Records:
· · · · ·
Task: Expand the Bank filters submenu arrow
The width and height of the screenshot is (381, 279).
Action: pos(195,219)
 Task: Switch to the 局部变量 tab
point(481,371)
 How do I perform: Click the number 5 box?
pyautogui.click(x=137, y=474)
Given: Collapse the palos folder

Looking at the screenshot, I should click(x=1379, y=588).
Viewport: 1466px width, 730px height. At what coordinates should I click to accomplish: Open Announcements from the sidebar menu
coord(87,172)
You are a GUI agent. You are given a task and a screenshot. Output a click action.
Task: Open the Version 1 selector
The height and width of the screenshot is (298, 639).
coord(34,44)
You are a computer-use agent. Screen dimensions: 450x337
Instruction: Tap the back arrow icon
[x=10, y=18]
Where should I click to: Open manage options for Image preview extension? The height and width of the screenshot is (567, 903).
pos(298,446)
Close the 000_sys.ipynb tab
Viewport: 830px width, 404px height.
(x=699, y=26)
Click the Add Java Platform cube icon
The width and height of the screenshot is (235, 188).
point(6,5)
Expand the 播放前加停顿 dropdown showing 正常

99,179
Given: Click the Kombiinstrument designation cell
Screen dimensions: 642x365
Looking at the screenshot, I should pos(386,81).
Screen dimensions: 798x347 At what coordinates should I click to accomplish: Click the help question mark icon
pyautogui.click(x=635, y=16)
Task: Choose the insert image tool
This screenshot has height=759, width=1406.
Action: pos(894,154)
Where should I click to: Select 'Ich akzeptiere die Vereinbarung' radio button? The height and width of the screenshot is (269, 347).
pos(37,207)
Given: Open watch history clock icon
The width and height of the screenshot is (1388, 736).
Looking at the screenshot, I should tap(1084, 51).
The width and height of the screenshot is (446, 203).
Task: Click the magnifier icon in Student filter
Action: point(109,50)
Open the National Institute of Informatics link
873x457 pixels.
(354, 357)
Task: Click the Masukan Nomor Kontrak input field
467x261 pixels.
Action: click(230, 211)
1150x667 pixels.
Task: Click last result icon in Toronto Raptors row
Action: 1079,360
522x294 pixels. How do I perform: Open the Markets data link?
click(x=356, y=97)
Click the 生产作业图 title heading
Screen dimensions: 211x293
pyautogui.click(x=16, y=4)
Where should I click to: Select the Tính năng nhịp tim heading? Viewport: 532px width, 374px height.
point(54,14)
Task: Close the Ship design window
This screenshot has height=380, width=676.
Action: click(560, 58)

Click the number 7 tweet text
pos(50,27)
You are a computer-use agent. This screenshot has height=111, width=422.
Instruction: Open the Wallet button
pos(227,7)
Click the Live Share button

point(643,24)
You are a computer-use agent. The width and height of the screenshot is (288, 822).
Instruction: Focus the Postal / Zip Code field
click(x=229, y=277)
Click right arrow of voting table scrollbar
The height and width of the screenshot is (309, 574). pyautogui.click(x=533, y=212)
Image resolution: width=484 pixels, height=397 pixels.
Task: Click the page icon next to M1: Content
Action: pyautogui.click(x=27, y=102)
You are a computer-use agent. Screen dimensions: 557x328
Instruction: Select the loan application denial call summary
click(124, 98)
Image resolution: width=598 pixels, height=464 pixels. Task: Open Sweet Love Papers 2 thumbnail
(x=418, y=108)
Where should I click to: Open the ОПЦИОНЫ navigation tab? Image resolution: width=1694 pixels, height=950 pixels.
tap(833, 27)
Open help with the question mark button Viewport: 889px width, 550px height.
· · · · ·
Task details: Which lines should be output? Exactly those from the first line of the data through the line containing "Task: Open the Version 1 selector", inclusive.

Response area:
Task: Expand the Bank filters submenu arrow
The width and height of the screenshot is (381, 279).
Action: pos(195,219)
 Task: Switch to the 局部变量 tab
point(481,371)
 How do I perform: Click the number 5 box?
pyautogui.click(x=137, y=474)
Given: Collapse the palos folder

Looking at the screenshot, I should click(x=1379, y=588).
Viewport: 1466px width, 730px height. At what coordinates should I click to accomplish: Open Announcements from the sidebar menu
coord(87,172)
You are a GUI agent. You are given a task and a screenshot. Output a click action.
Task: Open the Version 1 selector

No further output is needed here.